Can You Smoke Weed as a Nurse in California?
While cannabis is legal in California, nurses must navigate a unique set of professional standards and employment obligations that impact off-duty use.
While cannabis is legal in California, nurses must navigate a unique set of professional standards and employment obligations that impact off-duty use.
Recreational cannabis use is legal in California, creating uncertainty for nurses in this highly regulated field. Nurses must navigate state employment laws, federal regulations, and professional licensing board requirements. Understanding these frameworks is important for compliance and career protection. This article clarifies rules and considerations for California nurses regarding cannabis use.
California has enacted state employment laws addressing off-duty cannabis use. Assembly Bill (AB) 2188, effective January 1, 2024, prohibits most employers from discriminating against employees for lawful, off-duty cannabis consumption. This protection covers hiring, termination, and other employment terms.
The law recognizes that standard drug tests detect non-psychoactive cannabis metabolites, which remain in the body for weeks and do not indicate current impairment. AB 2188 aims to prevent adverse employment actions based solely on these inactive metabolites. It amends the California Fair Employment and Housing Act (FEHA) to include these protections.
However, this law does not shield employees impaired by cannabis while on the job. Employers retain the right to maintain a drug-free workplace and can take action if an employee is impaired during work hours.

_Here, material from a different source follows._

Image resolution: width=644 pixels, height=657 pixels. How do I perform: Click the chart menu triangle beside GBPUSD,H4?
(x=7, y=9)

Despite California’s state protections, cannabis remains a Schedule I controlled substance under federal law, specifically the Controlled Substances Act. This federal classification indicates a high potential for abuse and no accepted medical use, directly conflicting with state legalization.
This federal illegality significantly impacts nurses and healthcare facilities. Many hospitals and providers receive federal funding, like Medicare and Medicaid. To maintain this funding, facilities must comply with federal mandates, including the Drug-Free Workplace Act of 1988.
This Act requires federal contractors and grantees to maintain a drug-free workplace, including zero-tolerance policies for federally illegal substances like cannabis. Consequently, federal requirements can override California’s employment protections, compelling healthcare employers to prohibit cannabis use, even off-duty.
Nurses in California must also consider regulations set by their professional licensing body, the California Board of Registered Nursing (BRN). The BRN’s mission is to protect patient safety and ensure competent, safe care. Any substance use that impairs a nurse’s ability to practice safely can lead to disciplinary action against their license.
A positive drug test, even for off-duty cannabis use, could trigger a BRN investigation into a nurse’s fitness to practice. The BRN evaluates whether use indicates a pattern of impairment or a risk to patient care.
Disciplinary actions range from probation with terms, such as diversion program participation, to license suspension or revocation. Nurses must report any convictions or license discipline to the BRN, highlighting the professional consequences of cannabis use.
Regardless of state or federal laws, California employers retain the right to prohibit nurses from being impaired at work. Impairment in a clinical setting can manifest as slowed reaction time, poor judgment, or other signs that compromise patient care. Employers can enforce policies requiring employees to be fit for duty and free from impairing substances during work hours.
While AB 2188 limits discrimination based on tests for non-psychoactive metabolites, employers can still use drug tests detecting recent cannabis use or focus on observable impairment signs. If a nurse exhibits behaviors suggesting impairment, an employer may conduct a “reasonable suspicion” drug test. Proving actual on-the-job impairment remains a challenge for employers, as traditional drug tests do not directly measure current intoxication levels.